Les scènes qui ne concernent pas directement Paola sont par contre moins réussies, il y a quelques baisses de régime malgré la faible durée du film. Je trouve globalement le second mouvement moins bien rythmé, parfois un peu vain, même s'il est nécessaire à l'oeuvre. Mais ça perd un peu en authenticité par moment. Cela n'en reste pas moins une oeuvre très cohérente. Le rapport entre les deux soeurs est plutôt intéressant pourtant, mais c’est plutôt la rivalité entre Riccardo et Naldo que je ne trouve pas très bien traitée, trop soulignée, trop explicite, et peu authentique. Je regrette aussi finalement que le film ne se soit pas un peu plus concentré sur la relation entre Paola et Giovanni, car le premier mouvement était véritablement séduisant, cet amour sincère mais qui s’est construit sur un mensonge important (celui de ne pas avoir révéler la prostitution), c'est fascinant.

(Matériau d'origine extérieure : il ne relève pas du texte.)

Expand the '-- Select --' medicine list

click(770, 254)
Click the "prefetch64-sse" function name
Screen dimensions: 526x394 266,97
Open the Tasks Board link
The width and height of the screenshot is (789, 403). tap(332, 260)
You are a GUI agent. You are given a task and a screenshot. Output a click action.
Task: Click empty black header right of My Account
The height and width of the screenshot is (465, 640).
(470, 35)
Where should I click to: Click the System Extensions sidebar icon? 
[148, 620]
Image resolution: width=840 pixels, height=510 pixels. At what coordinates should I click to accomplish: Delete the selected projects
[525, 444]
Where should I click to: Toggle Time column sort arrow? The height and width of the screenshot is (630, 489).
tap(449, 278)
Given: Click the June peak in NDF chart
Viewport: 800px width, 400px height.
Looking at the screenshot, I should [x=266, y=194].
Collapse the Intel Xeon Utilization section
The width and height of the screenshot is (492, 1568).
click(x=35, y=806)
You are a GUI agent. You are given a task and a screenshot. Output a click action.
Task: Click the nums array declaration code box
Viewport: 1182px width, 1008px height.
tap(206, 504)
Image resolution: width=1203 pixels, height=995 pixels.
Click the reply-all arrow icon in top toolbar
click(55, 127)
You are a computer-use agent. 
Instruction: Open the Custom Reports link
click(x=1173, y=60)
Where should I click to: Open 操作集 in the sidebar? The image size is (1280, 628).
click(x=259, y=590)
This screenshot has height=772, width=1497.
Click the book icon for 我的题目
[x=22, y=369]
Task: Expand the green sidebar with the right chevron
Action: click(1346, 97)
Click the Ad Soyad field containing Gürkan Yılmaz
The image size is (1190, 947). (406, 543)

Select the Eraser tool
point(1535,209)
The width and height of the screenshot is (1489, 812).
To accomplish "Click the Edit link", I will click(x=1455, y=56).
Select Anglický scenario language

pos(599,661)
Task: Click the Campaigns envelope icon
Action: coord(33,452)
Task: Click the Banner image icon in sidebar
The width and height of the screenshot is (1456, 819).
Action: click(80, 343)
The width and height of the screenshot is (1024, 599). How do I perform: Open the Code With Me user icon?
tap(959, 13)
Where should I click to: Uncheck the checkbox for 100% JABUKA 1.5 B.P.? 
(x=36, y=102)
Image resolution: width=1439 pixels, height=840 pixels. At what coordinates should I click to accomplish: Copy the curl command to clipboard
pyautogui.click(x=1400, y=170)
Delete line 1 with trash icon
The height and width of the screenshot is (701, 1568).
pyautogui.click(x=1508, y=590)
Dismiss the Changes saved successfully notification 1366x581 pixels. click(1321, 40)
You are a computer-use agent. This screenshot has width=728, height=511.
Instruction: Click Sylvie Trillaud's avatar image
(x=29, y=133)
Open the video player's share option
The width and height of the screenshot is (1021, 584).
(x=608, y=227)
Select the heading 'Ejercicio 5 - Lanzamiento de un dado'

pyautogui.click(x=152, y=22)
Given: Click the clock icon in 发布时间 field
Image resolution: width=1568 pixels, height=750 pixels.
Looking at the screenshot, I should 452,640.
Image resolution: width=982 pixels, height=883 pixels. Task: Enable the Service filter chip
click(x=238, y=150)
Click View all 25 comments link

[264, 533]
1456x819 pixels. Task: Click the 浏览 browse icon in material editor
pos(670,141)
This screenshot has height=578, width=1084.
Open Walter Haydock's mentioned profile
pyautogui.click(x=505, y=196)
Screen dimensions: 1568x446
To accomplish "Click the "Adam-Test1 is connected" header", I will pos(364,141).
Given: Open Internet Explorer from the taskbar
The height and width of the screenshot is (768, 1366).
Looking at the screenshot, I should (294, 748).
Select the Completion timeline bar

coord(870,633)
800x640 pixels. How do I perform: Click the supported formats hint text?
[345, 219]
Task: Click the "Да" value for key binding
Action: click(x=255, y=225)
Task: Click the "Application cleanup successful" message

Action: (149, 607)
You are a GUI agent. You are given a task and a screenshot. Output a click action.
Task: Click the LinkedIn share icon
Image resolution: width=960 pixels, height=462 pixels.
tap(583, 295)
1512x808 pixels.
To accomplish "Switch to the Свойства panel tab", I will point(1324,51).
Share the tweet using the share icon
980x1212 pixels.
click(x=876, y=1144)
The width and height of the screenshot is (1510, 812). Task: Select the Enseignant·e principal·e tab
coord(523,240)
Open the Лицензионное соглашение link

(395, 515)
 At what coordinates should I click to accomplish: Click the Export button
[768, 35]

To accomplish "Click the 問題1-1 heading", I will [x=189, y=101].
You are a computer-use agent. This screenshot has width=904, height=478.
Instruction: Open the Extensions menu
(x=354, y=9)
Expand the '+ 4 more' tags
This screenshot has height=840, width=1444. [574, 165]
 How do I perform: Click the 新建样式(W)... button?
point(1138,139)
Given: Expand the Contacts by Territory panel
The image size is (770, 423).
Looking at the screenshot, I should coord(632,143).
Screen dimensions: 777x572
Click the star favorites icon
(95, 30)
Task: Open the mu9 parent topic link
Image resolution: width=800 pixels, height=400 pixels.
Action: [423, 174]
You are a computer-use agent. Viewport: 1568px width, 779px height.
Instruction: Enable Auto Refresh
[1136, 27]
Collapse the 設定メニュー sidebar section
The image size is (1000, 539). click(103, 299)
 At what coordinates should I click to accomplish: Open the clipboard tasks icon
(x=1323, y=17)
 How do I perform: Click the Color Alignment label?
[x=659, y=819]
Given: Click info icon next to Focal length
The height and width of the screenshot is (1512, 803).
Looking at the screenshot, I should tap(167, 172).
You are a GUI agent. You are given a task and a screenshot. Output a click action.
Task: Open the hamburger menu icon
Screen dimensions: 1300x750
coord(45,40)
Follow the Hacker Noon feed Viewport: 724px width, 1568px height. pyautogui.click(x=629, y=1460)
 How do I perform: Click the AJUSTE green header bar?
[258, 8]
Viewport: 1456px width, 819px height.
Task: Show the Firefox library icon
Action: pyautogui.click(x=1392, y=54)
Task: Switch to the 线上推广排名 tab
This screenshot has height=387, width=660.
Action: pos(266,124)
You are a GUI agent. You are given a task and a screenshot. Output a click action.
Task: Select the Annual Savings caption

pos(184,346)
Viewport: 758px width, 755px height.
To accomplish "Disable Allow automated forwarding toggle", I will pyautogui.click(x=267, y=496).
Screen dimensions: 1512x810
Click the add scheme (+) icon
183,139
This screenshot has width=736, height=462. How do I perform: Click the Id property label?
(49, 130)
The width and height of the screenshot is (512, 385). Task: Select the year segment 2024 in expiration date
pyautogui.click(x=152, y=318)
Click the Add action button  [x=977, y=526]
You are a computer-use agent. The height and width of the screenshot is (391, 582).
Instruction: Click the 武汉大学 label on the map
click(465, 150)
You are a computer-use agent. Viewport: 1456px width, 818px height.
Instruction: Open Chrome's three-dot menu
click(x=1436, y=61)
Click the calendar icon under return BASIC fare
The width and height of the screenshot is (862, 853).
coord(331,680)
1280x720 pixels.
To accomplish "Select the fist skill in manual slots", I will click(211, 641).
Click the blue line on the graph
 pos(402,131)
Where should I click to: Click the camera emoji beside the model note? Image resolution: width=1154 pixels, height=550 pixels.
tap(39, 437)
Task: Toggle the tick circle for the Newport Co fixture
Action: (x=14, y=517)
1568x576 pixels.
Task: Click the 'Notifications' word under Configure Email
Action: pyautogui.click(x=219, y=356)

Par ailleurs, il s'agit de l'un des films les moins néoréalistes de ce que j’ai pu voir du néoréalisme italien ; disons que le film aborde beaucoup le monde rural (ce qui n’est pas un défaut, au contraire), là où beaucoup de films néoréalistes s’intéressent au monde urbain, ou à l’anonymat dans le travail (comme La Terre tremble de Visconti, qui ne se passe pas en ville pourtant). Ici, il n’y pas ce caractère anonyme, où l’homme est écrasé par la société, au contraire, Rossellini construit des individualités bouleversées par le jugement social, mais pas écrasées. Par ailleurs, l’enfance et la jeunesse (alors que Paola est jeune) ne sont que peu traitées contrairement à la majorité des films néoréalistes. Disons que le film est assez moderne en soi, en individualisant autant ses personnages, comme pourra le faire dix ans plus tard Pietro Germi, dans Il Ferroviere , film dans la veine du néoréalisme mais qui individualise ses personnages, qui ne parle pas d’un groupe social, mais d’individus au sein d’un groupe social (nuance importante).


La toute fin, quant à elle, est vraiment réussie, saisissante, et triste ; la thématique du suicide revient souvent chez Rossellini, notamment dans Allemagne année zéro , qui met en scène, à la toute fin également, le suicide d’un gamin qui a grandi trop vite et qui n’a plus aucun espoir. Ici, c'est un peu pareil, Paola se suicide, de la même manière qui plus est, (en se jetant du haut d'un pont), car ses horizons d’avenir sont bloqués, elle ne voit aucun espoir, et ce manque d’espoir vient justement de toute la difficulté qu’elle avait de s’assumer. Si cette jeune femme s’était assumée, peut-être aurait-elle pu construire des relations plus saines avec les personnes qu’elle aimait…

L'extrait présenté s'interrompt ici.